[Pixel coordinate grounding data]
>>>

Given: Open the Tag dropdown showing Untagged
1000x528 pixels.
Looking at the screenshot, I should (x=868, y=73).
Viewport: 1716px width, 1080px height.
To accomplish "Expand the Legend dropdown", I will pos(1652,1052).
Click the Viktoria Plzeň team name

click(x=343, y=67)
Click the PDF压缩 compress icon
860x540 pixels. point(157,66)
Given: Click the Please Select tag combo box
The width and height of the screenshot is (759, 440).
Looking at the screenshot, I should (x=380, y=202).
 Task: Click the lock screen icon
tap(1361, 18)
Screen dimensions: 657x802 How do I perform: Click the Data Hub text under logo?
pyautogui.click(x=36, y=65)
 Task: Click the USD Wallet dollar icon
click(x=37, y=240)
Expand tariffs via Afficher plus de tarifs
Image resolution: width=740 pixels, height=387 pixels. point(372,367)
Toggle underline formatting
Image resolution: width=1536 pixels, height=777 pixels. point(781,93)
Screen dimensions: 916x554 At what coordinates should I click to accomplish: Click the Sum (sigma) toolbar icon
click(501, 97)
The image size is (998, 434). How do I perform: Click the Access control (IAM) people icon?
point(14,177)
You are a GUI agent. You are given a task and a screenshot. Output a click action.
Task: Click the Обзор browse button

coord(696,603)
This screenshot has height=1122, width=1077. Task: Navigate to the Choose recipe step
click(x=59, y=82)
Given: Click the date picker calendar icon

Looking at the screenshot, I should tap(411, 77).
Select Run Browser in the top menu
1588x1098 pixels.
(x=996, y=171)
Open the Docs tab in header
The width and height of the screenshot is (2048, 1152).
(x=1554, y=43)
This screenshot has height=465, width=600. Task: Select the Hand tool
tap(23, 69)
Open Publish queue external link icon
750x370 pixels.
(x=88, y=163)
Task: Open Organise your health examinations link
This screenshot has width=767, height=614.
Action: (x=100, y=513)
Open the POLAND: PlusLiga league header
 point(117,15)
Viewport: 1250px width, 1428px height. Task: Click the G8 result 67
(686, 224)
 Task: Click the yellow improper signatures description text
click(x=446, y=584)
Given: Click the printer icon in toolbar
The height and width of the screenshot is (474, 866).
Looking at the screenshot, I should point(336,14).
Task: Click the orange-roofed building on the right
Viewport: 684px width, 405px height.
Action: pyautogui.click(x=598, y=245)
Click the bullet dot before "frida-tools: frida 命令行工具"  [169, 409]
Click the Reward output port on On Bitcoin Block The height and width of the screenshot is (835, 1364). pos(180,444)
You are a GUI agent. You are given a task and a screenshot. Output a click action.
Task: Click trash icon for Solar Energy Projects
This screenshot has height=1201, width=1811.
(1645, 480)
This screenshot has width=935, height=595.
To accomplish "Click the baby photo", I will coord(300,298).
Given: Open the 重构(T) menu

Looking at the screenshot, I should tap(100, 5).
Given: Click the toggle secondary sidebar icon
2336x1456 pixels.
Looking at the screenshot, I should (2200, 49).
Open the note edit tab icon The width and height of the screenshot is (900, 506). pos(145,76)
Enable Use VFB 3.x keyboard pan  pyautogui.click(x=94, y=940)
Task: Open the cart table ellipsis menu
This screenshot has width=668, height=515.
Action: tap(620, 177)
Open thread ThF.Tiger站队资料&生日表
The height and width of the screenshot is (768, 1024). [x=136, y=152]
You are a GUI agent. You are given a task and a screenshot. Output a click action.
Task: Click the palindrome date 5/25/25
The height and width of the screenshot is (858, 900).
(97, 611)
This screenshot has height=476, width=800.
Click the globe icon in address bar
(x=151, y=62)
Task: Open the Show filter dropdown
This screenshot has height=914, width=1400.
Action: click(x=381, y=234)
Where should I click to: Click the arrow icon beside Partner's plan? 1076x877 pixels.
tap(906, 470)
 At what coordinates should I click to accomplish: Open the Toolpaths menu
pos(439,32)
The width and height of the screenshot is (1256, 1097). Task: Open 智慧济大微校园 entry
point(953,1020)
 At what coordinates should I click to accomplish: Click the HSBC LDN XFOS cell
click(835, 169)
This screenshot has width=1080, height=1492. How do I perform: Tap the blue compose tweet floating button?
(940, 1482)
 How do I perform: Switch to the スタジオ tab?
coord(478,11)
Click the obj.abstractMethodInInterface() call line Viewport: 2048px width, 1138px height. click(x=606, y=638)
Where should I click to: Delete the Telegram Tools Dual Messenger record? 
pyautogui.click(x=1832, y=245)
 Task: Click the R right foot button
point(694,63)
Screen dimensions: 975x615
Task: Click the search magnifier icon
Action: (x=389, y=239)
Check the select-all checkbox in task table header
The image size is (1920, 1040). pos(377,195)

<<<

Task requirements:
Nothing but the lines from the one with "At what coordinates should I click to accomplish: Open" through the end of the data above should be reproduced, each exactly, both ends included.

Exercise result:
 At what coordinates should I click to accomplish: Open the Toolpaths menu
pos(439,32)
The width and height of the screenshot is (1256, 1097). Task: Open 智慧济大微校园 entry
point(953,1020)
 At what coordinates should I click to accomplish: Click the HSBC LDN XFOS cell
click(835, 169)
This screenshot has width=1080, height=1492. How do I perform: Tap the blue compose tweet floating button?
(940, 1482)
 How do I perform: Switch to the スタジオ tab?
coord(478,11)
Click the obj.abstractMethodInInterface() call line Viewport: 2048px width, 1138px height. click(x=606, y=638)
Where should I click to: Delete the Telegram Tools Dual Messenger record? 
pyautogui.click(x=1832, y=245)
 Task: Click the R right foot button
point(694,63)
Screen dimensions: 975x615
Task: Click the search magnifier icon
Action: (x=389, y=239)
Check the select-all checkbox in task table header
The image size is (1920, 1040). pos(377,195)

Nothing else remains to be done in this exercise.